[YOUR GOAL]
Instruction for the entries that follow: retype exactly the lines from the line with "Play the video preview" to the line with "You are a computer-use agent. 1568x672", both included, and omit all others.

[RECORDS FOR PROCESSING]

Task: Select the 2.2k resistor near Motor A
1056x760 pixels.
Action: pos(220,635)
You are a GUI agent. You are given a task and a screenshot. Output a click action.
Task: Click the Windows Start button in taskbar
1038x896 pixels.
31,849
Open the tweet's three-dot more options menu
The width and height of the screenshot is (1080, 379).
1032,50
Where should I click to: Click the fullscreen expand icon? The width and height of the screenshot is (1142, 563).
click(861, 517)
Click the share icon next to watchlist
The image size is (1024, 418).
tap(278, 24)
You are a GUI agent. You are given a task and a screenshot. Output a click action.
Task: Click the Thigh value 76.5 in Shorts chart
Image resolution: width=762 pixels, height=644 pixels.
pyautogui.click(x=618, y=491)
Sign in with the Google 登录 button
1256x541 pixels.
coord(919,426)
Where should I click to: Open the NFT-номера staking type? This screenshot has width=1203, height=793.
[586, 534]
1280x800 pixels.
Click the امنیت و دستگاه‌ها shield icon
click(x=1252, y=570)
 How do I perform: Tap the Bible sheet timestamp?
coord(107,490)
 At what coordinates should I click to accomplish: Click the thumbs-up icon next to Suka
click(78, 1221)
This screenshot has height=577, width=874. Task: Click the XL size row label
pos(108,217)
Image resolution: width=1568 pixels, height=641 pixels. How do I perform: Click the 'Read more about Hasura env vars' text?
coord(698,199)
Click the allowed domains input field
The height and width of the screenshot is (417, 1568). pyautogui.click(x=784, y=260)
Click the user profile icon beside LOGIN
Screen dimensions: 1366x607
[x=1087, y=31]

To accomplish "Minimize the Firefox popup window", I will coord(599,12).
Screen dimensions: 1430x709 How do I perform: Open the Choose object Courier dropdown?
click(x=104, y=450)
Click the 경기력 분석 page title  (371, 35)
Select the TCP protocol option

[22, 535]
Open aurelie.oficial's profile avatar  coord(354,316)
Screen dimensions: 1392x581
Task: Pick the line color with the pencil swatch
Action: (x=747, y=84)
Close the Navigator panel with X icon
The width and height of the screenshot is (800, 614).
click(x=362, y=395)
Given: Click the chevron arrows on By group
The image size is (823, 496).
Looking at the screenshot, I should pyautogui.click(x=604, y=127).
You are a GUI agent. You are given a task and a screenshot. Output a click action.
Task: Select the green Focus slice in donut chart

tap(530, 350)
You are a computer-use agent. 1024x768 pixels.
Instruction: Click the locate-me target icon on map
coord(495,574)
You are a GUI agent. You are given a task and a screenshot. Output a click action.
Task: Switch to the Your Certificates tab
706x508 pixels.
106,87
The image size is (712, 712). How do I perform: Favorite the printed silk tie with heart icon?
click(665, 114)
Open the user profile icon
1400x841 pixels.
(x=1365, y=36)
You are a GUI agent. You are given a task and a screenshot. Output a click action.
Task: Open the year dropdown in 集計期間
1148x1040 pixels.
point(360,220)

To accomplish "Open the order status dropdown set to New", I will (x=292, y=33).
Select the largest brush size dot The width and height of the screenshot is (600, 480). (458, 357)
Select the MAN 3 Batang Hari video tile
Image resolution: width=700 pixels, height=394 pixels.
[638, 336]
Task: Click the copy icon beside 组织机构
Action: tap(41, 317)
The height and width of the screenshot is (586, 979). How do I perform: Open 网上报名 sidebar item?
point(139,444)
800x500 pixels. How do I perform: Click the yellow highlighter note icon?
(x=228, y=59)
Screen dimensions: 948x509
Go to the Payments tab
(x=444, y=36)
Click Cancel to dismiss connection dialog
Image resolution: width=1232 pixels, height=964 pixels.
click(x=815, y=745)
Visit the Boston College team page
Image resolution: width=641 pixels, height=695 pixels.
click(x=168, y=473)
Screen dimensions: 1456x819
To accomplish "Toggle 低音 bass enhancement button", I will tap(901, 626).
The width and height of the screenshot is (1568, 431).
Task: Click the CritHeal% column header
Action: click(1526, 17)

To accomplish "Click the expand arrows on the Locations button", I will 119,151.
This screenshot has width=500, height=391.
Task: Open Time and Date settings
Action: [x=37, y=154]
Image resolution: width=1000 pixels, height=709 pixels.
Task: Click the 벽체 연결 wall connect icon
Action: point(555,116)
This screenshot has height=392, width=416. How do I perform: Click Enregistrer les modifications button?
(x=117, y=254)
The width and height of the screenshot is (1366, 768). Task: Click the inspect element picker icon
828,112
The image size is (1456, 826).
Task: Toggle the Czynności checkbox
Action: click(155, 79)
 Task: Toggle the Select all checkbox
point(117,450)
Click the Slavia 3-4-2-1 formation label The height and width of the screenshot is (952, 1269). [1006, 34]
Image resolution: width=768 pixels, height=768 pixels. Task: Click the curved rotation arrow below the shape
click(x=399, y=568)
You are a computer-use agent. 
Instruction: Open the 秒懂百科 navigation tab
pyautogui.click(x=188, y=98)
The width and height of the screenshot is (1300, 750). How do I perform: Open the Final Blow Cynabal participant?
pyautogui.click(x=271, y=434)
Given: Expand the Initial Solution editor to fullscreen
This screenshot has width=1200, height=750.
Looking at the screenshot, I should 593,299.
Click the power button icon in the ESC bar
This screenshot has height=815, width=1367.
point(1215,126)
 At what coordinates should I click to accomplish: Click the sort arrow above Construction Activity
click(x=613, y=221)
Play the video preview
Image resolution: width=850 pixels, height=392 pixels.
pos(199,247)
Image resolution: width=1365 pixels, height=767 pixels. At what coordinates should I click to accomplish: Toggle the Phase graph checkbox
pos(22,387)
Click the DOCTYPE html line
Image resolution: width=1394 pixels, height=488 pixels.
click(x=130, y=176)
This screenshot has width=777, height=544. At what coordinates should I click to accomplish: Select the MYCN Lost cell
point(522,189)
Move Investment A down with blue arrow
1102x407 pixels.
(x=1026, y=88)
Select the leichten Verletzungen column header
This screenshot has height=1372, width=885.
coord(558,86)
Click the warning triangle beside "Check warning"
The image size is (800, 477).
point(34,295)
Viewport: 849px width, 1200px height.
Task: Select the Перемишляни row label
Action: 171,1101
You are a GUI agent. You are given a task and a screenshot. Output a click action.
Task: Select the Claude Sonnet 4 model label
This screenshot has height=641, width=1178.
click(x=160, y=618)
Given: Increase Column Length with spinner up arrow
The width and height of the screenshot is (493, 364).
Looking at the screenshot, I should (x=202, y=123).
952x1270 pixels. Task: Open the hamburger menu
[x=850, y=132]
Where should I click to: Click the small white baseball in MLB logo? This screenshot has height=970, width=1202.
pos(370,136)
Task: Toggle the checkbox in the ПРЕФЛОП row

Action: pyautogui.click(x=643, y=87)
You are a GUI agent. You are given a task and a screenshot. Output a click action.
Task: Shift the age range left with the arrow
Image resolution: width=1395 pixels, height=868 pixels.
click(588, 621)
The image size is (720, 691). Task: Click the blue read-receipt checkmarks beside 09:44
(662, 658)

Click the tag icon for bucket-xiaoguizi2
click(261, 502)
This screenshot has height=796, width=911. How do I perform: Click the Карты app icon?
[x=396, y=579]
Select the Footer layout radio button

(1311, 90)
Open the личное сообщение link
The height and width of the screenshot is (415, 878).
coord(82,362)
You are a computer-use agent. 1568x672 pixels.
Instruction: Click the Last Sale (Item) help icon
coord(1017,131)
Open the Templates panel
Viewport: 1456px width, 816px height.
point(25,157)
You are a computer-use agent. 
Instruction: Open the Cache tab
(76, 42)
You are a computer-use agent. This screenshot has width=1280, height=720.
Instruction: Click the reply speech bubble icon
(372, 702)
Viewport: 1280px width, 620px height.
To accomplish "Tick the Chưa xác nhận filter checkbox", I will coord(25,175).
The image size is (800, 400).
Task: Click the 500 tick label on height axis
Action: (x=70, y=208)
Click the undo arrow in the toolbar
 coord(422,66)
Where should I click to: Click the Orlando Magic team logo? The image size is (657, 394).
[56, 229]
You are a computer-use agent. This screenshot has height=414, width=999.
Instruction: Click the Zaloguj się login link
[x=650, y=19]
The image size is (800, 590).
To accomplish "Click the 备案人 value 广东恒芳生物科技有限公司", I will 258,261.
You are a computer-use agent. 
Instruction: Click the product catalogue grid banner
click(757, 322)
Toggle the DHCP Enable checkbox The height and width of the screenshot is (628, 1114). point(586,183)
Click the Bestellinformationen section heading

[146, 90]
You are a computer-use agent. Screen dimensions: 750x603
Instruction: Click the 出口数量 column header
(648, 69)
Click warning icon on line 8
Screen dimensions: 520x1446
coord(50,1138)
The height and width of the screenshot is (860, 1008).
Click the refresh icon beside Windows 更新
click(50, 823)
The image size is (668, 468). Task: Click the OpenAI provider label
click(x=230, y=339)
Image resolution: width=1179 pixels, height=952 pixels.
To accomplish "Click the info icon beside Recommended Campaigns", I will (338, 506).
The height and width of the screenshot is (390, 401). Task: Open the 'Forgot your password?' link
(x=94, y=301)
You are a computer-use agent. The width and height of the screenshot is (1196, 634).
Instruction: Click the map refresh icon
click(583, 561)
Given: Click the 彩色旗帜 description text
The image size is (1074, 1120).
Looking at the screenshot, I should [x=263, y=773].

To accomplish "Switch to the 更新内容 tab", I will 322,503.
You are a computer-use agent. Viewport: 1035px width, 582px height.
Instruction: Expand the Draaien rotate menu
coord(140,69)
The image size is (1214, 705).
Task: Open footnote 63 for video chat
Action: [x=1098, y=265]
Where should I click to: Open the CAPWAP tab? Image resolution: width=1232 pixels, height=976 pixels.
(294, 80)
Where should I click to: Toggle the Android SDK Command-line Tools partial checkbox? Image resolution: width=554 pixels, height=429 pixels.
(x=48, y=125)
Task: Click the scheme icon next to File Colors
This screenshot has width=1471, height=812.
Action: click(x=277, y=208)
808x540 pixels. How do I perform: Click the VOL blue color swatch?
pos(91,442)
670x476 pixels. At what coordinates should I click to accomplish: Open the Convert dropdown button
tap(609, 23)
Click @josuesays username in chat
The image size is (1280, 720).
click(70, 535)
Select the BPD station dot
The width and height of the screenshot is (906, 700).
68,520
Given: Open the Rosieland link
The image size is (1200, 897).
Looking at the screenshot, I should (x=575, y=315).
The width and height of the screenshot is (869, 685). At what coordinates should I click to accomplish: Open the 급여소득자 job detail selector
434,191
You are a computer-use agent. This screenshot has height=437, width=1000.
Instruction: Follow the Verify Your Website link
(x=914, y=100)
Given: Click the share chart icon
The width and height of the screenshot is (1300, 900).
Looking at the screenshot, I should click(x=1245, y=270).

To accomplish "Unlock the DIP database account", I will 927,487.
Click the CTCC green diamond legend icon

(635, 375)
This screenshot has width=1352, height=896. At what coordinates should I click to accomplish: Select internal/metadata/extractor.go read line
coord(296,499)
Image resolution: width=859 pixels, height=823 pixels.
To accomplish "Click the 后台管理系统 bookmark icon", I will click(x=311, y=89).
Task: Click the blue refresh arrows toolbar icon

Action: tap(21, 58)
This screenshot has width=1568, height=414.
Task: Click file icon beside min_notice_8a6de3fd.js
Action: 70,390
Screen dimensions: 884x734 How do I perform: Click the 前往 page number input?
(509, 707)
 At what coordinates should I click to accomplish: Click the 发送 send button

[ANSWER AREA]
Play the video preview
Image resolution: width=850 pixels, height=392 pixels.
pos(199,247)
Image resolution: width=1365 pixels, height=767 pixels. At what coordinates should I click to accomplish: Toggle the Phase graph checkbox
pos(22,387)
Click the DOCTYPE html line
Image resolution: width=1394 pixels, height=488 pixels.
click(x=130, y=176)
This screenshot has width=777, height=544. At what coordinates should I click to accomplish: Select the MYCN Lost cell
point(522,189)
Move Investment A down with blue arrow
1102x407 pixels.
(x=1026, y=88)
Select the leichten Verletzungen column header
This screenshot has height=1372, width=885.
coord(558,86)
Click the warning triangle beside "Check warning"
The image size is (800, 477).
point(34,295)
Viewport: 849px width, 1200px height.
Task: Select the Перемишляни row label
Action: 171,1101
You are a GUI agent. You are given a task and a screenshot. Output a click action.
Task: Select the Claude Sonnet 4 model label
This screenshot has height=641, width=1178.
click(x=160, y=618)
Given: Increase Column Length with spinner up arrow
The width and height of the screenshot is (493, 364).
Looking at the screenshot, I should (x=202, y=123).
952x1270 pixels. Task: Open the hamburger menu
[x=850, y=132]
Where should I click to: Click the small white baseball in MLB logo? This screenshot has height=970, width=1202.
pos(370,136)
Task: Toggle the checkbox in the ПРЕФЛОП row

Action: pyautogui.click(x=643, y=87)
You are a GUI agent. You are given a task and a screenshot. Output a click action.
Task: Shift the age range left with the arrow
Image resolution: width=1395 pixels, height=868 pixels.
click(588, 621)
The image size is (720, 691). Task: Click the blue read-receipt checkmarks beside 09:44
(662, 658)

Click the tag icon for bucket-xiaoguizi2
click(261, 502)
This screenshot has height=796, width=911. How do I perform: Click the Карты app icon?
[x=396, y=579]
Select the Footer layout radio button

(1311, 90)
Open the личное сообщение link
The height and width of the screenshot is (415, 878).
coord(82,362)
You are a computer-use agent. 1568x672 pixels.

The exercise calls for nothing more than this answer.